Baba-kızın sohbet ettikleri bölümlerde kuşak karşılaştırmaları da yer kaplıyor. Yiğit Bener, bu kuşak karşılaştırmalarını önceki romanlarından Eksik Taşlar ve Heyulanın Dönüşü’nde de yapıyordu. Üstelik o yaş grubunda ekseriyetle görülen “şimdiki gençler…” serzenişiyle de yapmıyor bunu.
3.Mart.20
Bir oyun: “Dansöz”. Şamil Yılmaz’ın yeni oyunu. Sezen Keser oynuyor. Tek perde, yaklaşık bir saat. Bakışla, nazarla, bakılmak ve görülmekle, bütün bunların nesnesi olan dansözün gözün iktidarına karşı nasıl mücadele ettiğiyle ilgili bir oyun. Devlet oyunlarından sıkılan, tiyatroya gitmez ya da gidemez olmuşlara bilhassa tavsiye olunur.

Bir film: “It Must Be Heaven” (Burası Cennet Olmalı). Elia Suleiman yazmış, yönetmiş, oynamış. Yönetmenden izlediğim [Havana’da 7 Gün’deki kısa bölümünü saymazsak] ilk film. Absürd bir komedi anlayışı var Süleyman’ın. Yavaş ve parçalar halinde ilerliyor anlatım. Karakterimiz absürd durumlar karşısında tepkisiz. Dolayısıyla buna uygun, sakin bir anlatımı ve mizahı var filmin. Birkaç söyleşisini izledim. Söyleşilerden birinde, filmin Paris’te geçen sahnelerindeki mekanları nasıl insansızlaştırdıklarından açıyor. Sevdim Bay Süleyman’ı. Diğer filmlerini de izleyeceğim.
Bir albüm: “It Must Be Heaven”. Filmi izlerken de çok hoşlanmıştım müziklerden. Soundtrack’ini bulunca çok sevindim. Filmi izleyin ya da izlemeyin, müzikler şahane.

★ ★ ★ ★

### Verilen görev 1
Kayıtlarda "Click the Add Pose button" ifadesinin geçtiği satırdan başlayıp "This screenshot has height=529, width=1025." ifadesinin geçtiği satıra kadar uzanan satırları, iki uç satır da dahil olmak üzere, hiçbir değişiklik yapmadan yazın.
Alıntı ile kayıtlar birbirinden tamamen bağımsızdır.

★ ★ ★ ★

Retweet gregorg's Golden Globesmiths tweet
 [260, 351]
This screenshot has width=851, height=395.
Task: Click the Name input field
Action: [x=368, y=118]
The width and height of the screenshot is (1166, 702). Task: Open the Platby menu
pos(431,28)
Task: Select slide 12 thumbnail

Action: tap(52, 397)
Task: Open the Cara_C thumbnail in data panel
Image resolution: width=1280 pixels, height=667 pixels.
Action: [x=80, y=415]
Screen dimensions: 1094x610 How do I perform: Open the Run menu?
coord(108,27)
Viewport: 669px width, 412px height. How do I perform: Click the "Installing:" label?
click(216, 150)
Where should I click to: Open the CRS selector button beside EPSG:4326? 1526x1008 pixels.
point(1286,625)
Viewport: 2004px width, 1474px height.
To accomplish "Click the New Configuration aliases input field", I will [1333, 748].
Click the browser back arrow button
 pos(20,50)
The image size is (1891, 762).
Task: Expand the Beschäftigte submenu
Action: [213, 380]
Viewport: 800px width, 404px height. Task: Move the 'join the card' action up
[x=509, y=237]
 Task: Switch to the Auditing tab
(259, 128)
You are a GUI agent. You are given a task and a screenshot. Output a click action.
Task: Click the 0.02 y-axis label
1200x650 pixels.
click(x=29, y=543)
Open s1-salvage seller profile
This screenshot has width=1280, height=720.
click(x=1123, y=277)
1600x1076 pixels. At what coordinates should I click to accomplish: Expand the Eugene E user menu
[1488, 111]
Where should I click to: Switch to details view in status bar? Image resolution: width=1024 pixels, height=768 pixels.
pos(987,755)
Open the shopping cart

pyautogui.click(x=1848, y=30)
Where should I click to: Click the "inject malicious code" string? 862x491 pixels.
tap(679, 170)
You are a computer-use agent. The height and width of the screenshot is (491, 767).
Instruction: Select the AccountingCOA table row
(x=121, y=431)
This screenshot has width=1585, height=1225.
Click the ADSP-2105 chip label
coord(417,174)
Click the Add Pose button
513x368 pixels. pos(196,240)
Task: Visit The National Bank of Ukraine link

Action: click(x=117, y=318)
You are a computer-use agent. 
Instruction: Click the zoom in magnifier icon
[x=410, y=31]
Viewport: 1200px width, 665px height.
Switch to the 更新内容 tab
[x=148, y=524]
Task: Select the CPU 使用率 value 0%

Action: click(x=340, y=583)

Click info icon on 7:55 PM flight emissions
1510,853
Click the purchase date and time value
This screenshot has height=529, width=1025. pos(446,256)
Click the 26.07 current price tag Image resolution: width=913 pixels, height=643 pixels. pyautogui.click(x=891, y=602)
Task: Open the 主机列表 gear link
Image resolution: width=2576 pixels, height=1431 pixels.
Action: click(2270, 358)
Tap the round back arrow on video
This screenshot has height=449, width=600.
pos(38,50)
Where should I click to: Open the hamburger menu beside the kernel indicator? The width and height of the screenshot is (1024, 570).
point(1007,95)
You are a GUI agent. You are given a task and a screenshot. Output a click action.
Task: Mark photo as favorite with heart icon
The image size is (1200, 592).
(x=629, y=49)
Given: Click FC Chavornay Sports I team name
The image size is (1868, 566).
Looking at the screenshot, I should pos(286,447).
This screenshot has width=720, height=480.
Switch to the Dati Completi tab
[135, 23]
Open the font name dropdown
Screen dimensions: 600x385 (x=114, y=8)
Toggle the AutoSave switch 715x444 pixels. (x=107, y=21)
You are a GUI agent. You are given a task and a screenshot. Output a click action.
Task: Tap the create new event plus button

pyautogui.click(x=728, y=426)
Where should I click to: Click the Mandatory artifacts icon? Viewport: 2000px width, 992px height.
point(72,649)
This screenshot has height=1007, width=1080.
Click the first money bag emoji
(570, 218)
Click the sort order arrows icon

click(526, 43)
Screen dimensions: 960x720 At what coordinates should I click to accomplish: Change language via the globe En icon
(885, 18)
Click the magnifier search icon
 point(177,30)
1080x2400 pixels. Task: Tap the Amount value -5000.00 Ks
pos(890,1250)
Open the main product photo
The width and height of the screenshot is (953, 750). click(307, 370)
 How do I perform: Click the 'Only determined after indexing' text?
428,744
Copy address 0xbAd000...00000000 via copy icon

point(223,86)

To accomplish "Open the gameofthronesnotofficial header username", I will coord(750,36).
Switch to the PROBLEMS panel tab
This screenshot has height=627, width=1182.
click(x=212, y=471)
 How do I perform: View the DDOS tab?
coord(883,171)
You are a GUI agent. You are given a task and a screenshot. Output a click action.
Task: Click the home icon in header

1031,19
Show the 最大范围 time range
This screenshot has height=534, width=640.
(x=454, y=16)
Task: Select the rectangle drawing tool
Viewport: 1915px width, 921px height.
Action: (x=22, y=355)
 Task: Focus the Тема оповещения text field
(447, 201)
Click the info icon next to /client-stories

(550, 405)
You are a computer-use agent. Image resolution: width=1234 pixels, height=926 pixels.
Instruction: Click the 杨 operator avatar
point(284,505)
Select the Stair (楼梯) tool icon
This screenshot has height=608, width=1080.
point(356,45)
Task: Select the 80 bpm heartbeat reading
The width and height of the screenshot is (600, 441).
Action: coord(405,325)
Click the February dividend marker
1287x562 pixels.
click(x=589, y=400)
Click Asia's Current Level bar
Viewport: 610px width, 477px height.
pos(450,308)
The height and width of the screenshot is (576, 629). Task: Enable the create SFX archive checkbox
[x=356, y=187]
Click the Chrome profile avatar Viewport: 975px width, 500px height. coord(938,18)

★ ★ ★ ★

### Verilen görev 2
Roman, oyun, film ve albüm izlenimlerini aktaran alıntıyı kaldığı yerden devam ettirin.

### Görev çıktısı 1
Click the Add Pose button
513x368 pixels. pos(196,240)
Task: Visit The National Bank of Ukraine link

Action: click(x=117, y=318)
You are a computer-use agent. 
Instruction: Click the zoom in magnifier icon
[x=410, y=31]
Viewport: 1200px width, 665px height.
Switch to the 更新内容 tab
[x=148, y=524]
Task: Select the CPU 使用率 value 0%

Action: click(x=340, y=583)

Click info icon on 7:55 PM flight emissions
1510,853
Click the purchase date and time value
This screenshot has height=529, width=1025. pos(446,256)

### Görev çıktısı 2
4.Mart.20
Yavuzer Çetinkaya’nın öykü kitabı olduğunu bilmiyordum. Genç giden güzel insanlardan biri olarak yeri var bende. Neden bilmem, belki Bizimkiler’deki rolünden dolayı böyle yer etmiş zihnimde. “Savaş ve Doğum” adlı kitabı, 1992 yılında Haldun Taner Öykü Ödülü’ne değer görülmüş meğer. Kitaba adını veren öyküde, Çetinkaya, kızının doğumunu hatırlayan bir karakterin ağzından anlatıyor, kızının Körfez Savaşı’ndaki halini:
Çok zor oldu onunla savaşı yaşamak. Okuluna, göğsümde “Savaşa Hayır” iğnemle gittiğimde, yazıyı okudu ve öptü beni. Biliyordum, ben “Savaşa Hayır” derken, kadife perdeli ve koltukları puflu salonlarda yapılan telefon konuşmalarıyla, her an satılabilirdik. Ama o kadar olumsuzluk arasında bile kızımın gül yaprağı öpücüğü, savaşa direnmenin haklılığının somut kanıtıydı. Uydu bağlantılı telefon konuşmaları ya da televizyon görüntüleri ile, “bombardımanla rengârenk aydınlanan Bağdat gökyüzü” diye tanıtılan savaş, yıkım, yıkım ve ölümdü aslında.
“Kızım savaştan nefret ediyordu. Dokuz yaşını doldurmamıştı daha.” diye başlıyor öykü.
Savaşın başladığı ilk günlerde Narlıdere’deler. Güneş, çiçek ve yakamozlar…
Ve fakat şöyle devam eder Çetinkaya: “Ama haberlerde ölüm vardı. Demeçlerde savaş vardı. Savaşın kazançları konuşulacaktı hep. Kayıpları hiç. Ben dostlarıma savaş olmayacak diyordum. Çünkü savaş olmasın istiyordum. Çünkü kızım savaş olmasın istiyordu ve haklıydı. Hepimizden önce duymuştu tomurcuklanan göğsünün yanı başındaki yüreğinde, savaşın ölüm olduğunu.”
Körfez Savaşı çıktığında ben de ilkokulun ilk senesindeydim. Tahtaya Kahrolsun Saddam yazdığımı hatırlıyorum. Emin değilim ama insanlık tarihinin “canlı yayında” izlenen ilk savaşı olabilir 1991 Körfez Savaşı. Şimdi de böyle. Televizyona çıkan gereksizlerin şahı erkekler ve kadınlar, rakamlarla, tuhaf böbürlenmelerle, sahte üzüntülerle, nasıl soğuk bir dille anlatıyorlar olup biteni. Görüntüler… sanki bir bilgisayar oyunu.
İnsanlar ölsün istemiyorum. Televizyondaki tiplerin “stratejik” yorumlarından iğreniyorum. Savaşa Hayır diyorum. Biz savaşa hayır derken, “kadife perdeli ve koltukları puflu salonlarda yapılan telefon konuşmalarıyla” savaş kararı veriyor birileri.
Onur Çalı
Nitelikli ve güzel bir metin.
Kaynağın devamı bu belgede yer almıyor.